「しんぶん赤旗」2007/01/11
長崎原爆症訴訟
7月に結審ずれ込みか
「引き延ばしやめて」と被爆者


 原爆症認定申請を国が却下したのは違法として、長崎県内の被爆者二十七人(うち六人が死亡)が却下処分の取り消しを求めて長崎地裁(田川直之裁判長)に起こした集団訴訟で、今年春とみられていた結審が七月頃にずれ込む可能性が出てきたことが十日、分かりました。
 地裁が医療機関に、被爆者診療に関して回答を求めるためです。
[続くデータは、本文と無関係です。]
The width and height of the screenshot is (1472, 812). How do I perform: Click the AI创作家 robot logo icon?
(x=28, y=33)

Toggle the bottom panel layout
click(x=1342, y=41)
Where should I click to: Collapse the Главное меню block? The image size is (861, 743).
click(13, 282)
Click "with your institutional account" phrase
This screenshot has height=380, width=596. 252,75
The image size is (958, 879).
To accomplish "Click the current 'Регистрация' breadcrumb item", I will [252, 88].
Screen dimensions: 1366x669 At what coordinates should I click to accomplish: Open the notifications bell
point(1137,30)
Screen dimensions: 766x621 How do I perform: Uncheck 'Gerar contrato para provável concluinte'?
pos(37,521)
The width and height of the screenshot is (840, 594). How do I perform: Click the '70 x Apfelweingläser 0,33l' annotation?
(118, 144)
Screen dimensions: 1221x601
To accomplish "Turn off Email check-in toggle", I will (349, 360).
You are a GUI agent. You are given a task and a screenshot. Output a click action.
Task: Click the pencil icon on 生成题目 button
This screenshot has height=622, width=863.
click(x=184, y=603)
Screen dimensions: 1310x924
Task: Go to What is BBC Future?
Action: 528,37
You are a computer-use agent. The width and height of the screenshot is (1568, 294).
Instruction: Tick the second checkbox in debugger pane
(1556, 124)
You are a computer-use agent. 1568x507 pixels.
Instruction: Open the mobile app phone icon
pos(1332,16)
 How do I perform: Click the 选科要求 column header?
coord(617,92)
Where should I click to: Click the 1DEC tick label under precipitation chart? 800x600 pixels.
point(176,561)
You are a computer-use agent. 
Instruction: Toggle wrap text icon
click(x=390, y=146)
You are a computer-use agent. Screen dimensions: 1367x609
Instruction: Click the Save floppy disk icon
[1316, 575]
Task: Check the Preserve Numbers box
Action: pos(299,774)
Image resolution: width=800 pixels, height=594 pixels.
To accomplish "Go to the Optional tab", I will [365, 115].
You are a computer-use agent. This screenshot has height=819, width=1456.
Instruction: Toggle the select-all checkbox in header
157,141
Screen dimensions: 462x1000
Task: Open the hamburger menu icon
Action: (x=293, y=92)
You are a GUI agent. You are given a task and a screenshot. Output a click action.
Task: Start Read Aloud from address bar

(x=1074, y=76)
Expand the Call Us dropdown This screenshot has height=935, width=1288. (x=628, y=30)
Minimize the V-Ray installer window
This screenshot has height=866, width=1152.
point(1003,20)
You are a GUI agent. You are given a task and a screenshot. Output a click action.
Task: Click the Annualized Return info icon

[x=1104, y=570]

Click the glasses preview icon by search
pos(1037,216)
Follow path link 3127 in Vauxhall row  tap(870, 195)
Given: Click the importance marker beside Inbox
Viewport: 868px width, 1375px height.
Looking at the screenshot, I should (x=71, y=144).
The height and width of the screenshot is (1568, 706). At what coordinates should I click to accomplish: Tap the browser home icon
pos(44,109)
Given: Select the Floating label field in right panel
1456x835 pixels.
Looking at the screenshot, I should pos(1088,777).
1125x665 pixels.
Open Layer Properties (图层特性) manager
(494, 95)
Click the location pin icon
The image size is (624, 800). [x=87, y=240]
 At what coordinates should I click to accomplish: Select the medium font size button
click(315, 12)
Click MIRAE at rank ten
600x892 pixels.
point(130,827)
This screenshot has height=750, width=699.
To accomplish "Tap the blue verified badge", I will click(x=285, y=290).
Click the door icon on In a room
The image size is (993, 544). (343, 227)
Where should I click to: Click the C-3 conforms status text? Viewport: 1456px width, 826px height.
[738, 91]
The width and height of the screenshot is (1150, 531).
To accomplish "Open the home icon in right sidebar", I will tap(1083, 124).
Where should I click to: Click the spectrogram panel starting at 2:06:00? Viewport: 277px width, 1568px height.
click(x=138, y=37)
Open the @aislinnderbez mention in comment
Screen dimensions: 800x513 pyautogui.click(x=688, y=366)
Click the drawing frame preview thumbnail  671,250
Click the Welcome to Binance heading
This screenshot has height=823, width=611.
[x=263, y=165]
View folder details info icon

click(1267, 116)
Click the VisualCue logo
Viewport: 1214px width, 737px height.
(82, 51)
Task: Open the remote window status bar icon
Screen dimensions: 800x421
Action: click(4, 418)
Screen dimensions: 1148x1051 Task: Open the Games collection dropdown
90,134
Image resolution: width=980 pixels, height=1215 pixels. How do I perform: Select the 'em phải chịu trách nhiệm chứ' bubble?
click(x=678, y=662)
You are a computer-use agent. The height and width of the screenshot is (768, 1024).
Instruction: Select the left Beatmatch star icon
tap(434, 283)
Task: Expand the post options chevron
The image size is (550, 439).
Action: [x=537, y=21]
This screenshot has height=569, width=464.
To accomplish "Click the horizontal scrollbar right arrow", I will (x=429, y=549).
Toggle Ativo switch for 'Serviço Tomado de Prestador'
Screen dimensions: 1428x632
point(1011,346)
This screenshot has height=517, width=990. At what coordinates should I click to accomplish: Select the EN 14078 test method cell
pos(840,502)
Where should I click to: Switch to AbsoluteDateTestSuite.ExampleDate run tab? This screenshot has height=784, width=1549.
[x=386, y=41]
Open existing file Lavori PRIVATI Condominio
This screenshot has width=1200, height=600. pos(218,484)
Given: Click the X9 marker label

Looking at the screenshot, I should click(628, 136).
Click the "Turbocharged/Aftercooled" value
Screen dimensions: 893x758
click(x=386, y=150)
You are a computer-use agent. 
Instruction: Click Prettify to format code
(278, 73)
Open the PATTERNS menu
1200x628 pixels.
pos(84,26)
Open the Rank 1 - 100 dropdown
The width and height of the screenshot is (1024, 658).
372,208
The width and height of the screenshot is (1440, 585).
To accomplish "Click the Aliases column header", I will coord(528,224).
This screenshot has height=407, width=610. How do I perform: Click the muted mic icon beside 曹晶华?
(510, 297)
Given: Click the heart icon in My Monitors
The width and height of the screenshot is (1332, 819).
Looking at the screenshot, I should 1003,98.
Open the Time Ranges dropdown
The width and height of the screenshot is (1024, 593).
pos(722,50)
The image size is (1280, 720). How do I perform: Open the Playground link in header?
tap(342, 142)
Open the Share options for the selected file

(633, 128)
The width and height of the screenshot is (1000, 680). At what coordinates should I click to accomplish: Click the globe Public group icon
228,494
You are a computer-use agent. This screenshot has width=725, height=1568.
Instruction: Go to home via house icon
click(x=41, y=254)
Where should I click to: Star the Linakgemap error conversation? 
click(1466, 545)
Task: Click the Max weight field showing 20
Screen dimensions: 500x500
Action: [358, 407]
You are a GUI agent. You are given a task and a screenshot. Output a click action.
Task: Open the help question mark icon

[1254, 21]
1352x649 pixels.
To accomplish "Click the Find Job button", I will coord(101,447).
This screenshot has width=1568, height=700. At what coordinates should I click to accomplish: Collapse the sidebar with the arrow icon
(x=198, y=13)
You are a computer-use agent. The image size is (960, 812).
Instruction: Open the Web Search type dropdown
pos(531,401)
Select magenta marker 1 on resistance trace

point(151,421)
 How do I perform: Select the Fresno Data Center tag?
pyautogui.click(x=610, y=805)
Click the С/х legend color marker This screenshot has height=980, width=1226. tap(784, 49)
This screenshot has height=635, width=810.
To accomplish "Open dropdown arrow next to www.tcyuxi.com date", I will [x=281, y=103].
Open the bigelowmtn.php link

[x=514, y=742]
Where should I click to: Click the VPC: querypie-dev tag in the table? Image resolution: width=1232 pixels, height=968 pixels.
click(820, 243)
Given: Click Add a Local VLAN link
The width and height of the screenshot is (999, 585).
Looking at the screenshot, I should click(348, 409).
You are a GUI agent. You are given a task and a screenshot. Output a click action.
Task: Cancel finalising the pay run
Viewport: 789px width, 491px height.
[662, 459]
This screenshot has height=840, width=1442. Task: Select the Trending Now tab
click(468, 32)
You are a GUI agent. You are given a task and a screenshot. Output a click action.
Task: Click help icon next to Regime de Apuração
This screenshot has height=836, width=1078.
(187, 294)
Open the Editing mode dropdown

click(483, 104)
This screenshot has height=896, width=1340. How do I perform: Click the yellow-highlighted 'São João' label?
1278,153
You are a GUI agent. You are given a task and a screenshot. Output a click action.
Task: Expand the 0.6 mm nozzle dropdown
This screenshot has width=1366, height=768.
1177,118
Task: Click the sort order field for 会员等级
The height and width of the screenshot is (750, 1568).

原告側は「引き延ばしはやめてほしい」と語っています。

 被告の国は昨年十二月、「原告の病状が放射能に起因しないことを明らかにする必要がある」として、原告のカルテを証拠として取り寄せることを申請。地裁はカルテを読むのに時間がかかるとして、医療機関に質問事項を送り、これへの回答かカルテ提出を選ばせる考えを示しました。

 原告側弁護士によると、地裁は原告十六人の診療に関する質問事項をのべ三十カ所の医療機関に提出し、回答を求める見通しです。

 長崎原爆被災者協議会の谷口稜曄会長は、「政府のごりおしで長引かせるのは、人権を考えていない。引き延ばしは残念」と話しています。